[DIRECTION]
Output the records as a two-column CSV with the columns "instruction" and "target", one row per record holding its text and its answer, each in a single quoted field with line breaks replaced by spaces. Include only the records from the line containing "This screenshot has height=413, width=620." through the end of the records.

□ □ □ □

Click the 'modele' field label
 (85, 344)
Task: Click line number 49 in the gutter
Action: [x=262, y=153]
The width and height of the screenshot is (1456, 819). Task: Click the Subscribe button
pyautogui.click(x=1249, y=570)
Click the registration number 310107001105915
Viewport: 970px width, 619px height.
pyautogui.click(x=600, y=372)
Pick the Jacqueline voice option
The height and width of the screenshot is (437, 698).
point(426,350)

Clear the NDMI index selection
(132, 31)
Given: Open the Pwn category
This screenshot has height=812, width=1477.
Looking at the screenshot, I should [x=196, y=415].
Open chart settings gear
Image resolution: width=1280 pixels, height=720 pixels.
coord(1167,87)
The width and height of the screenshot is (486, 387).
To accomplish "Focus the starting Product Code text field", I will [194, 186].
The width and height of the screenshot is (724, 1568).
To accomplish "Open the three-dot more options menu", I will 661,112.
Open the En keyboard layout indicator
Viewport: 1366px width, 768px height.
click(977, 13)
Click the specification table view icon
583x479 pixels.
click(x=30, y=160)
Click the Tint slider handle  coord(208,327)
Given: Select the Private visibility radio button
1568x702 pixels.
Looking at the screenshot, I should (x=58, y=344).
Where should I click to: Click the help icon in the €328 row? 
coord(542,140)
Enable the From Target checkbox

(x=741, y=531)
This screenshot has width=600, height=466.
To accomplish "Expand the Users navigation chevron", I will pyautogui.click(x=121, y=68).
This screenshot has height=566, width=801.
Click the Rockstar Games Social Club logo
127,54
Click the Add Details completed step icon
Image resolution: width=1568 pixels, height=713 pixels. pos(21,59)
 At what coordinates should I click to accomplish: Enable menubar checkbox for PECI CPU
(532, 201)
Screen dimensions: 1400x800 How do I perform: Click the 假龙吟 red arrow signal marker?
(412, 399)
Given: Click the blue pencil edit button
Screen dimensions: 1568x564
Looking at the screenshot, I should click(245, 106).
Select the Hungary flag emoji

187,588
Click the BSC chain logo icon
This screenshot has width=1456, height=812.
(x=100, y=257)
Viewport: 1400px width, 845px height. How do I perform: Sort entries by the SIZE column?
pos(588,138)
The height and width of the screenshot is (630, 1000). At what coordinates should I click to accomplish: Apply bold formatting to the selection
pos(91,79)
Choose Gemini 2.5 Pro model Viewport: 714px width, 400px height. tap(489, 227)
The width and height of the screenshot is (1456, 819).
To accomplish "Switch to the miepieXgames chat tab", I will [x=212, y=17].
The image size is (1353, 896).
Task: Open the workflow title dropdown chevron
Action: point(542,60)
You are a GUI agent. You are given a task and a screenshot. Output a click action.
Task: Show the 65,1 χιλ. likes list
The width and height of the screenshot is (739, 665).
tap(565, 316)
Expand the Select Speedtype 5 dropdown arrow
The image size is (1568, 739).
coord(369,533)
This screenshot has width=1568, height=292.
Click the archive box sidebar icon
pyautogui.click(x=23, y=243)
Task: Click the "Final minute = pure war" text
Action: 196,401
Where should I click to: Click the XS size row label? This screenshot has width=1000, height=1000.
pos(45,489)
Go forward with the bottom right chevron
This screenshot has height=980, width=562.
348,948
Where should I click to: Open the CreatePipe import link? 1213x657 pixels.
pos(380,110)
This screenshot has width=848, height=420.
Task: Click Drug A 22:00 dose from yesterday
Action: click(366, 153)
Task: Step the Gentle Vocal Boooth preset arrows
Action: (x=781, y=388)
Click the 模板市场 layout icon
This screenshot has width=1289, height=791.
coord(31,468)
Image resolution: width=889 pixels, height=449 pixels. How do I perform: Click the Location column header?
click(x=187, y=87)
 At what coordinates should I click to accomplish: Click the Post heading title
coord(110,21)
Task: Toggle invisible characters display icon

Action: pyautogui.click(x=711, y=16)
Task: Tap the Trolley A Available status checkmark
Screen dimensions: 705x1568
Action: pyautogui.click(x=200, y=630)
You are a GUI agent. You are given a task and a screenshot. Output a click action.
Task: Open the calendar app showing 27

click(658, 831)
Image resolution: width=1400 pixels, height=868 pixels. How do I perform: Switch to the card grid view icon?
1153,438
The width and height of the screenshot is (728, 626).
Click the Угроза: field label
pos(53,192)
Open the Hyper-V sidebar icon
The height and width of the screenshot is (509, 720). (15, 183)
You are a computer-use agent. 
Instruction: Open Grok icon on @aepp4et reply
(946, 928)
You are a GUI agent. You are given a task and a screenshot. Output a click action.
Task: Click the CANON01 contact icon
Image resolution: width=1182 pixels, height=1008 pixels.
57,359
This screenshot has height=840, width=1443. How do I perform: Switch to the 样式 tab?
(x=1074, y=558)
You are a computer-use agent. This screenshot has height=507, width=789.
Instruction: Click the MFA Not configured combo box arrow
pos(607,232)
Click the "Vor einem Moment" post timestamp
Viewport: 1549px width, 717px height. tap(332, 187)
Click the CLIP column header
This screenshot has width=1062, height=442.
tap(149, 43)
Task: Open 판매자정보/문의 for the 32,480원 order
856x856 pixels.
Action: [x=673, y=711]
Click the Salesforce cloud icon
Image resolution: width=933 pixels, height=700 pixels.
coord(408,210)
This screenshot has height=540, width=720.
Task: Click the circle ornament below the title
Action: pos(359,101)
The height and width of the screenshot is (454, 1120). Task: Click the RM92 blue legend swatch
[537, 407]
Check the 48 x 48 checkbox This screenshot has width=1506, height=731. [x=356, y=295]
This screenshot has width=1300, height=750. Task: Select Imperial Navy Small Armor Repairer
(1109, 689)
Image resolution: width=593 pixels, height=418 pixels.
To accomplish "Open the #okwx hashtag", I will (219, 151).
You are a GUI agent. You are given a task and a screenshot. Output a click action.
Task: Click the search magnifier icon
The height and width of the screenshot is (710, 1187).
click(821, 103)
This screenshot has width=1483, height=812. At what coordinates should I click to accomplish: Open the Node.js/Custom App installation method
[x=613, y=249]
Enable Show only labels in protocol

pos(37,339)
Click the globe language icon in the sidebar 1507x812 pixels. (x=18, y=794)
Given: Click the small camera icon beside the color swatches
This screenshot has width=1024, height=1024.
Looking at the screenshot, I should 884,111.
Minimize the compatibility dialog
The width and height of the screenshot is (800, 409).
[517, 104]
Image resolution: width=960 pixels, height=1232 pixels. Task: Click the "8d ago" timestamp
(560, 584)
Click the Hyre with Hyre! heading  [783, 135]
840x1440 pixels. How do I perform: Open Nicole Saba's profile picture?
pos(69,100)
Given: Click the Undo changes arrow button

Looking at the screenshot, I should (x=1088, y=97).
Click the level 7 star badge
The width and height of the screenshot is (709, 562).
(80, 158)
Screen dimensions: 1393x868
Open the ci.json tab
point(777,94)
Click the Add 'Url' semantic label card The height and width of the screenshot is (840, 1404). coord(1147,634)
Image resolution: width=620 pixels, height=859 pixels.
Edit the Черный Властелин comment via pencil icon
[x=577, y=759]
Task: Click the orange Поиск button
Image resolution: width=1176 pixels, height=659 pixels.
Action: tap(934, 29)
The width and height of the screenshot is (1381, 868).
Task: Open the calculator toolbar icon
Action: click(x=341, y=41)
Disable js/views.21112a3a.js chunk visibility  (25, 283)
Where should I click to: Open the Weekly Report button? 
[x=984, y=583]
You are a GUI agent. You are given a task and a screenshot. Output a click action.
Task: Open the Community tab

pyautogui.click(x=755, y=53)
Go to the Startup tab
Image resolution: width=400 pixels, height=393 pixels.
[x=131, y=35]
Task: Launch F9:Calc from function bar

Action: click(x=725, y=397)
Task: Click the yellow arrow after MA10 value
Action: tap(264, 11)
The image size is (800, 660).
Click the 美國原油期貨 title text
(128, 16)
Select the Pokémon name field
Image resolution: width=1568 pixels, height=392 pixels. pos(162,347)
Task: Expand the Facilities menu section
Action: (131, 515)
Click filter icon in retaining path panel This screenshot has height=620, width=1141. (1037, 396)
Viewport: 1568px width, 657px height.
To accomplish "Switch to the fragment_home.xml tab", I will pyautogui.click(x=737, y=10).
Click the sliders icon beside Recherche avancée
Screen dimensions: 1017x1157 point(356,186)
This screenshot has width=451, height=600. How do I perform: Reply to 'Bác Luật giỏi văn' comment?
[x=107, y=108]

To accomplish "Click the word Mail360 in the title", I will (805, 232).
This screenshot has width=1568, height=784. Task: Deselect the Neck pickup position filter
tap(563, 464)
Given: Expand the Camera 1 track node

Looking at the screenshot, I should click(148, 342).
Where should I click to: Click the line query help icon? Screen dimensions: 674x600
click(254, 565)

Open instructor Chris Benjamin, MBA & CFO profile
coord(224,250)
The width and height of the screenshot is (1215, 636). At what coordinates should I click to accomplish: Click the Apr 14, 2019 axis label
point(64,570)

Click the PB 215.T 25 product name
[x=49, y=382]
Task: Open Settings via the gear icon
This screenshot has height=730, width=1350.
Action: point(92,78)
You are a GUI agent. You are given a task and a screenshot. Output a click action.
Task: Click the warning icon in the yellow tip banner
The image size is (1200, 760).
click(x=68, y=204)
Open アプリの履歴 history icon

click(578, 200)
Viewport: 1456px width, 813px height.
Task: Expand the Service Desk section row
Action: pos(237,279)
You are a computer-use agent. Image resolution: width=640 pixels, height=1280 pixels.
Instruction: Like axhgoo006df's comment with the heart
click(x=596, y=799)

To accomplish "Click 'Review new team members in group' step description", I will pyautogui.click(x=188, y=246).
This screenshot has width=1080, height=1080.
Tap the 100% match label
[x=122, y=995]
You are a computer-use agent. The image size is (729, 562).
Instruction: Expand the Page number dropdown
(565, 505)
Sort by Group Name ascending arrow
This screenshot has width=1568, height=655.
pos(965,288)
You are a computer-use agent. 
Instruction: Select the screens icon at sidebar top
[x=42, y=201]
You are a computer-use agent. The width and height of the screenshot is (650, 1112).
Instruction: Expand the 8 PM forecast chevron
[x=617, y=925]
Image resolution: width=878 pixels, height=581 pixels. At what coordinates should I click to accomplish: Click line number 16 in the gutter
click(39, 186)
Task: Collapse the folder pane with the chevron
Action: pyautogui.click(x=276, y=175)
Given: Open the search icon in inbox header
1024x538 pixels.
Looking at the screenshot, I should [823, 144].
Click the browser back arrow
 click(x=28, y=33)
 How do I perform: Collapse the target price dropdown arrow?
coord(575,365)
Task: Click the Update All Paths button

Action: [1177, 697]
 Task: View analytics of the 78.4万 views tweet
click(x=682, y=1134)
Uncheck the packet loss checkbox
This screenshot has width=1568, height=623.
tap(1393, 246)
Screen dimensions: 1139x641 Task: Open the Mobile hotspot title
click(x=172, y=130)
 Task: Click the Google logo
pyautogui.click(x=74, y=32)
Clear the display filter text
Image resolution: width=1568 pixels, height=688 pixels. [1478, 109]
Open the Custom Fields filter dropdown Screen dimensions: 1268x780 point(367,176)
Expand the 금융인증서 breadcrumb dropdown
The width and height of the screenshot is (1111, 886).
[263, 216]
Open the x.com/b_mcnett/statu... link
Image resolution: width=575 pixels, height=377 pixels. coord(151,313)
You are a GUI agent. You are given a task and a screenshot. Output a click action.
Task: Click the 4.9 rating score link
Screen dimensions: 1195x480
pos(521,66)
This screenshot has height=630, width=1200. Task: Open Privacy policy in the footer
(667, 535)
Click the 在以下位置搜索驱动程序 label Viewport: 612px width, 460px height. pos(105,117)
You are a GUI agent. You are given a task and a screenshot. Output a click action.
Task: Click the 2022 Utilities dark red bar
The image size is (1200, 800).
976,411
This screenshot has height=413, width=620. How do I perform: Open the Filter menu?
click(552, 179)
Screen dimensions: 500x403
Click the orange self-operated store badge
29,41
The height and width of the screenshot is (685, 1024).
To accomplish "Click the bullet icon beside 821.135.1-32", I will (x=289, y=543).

□ □ □ □

[COMPLETED TASK]
instruction,target
"This screenshot has height=413, width=620. How do I perform: Open the Filter menu?","click(552, 179)"
"Screen dimensions: 500x403 Click the orange self-operated store badge","29,41"
"The height and width of the screenshot is (685, 1024). To accomplish ""Click the bullet icon beside 821.135.1-32"",","I will (x=289, y=543)."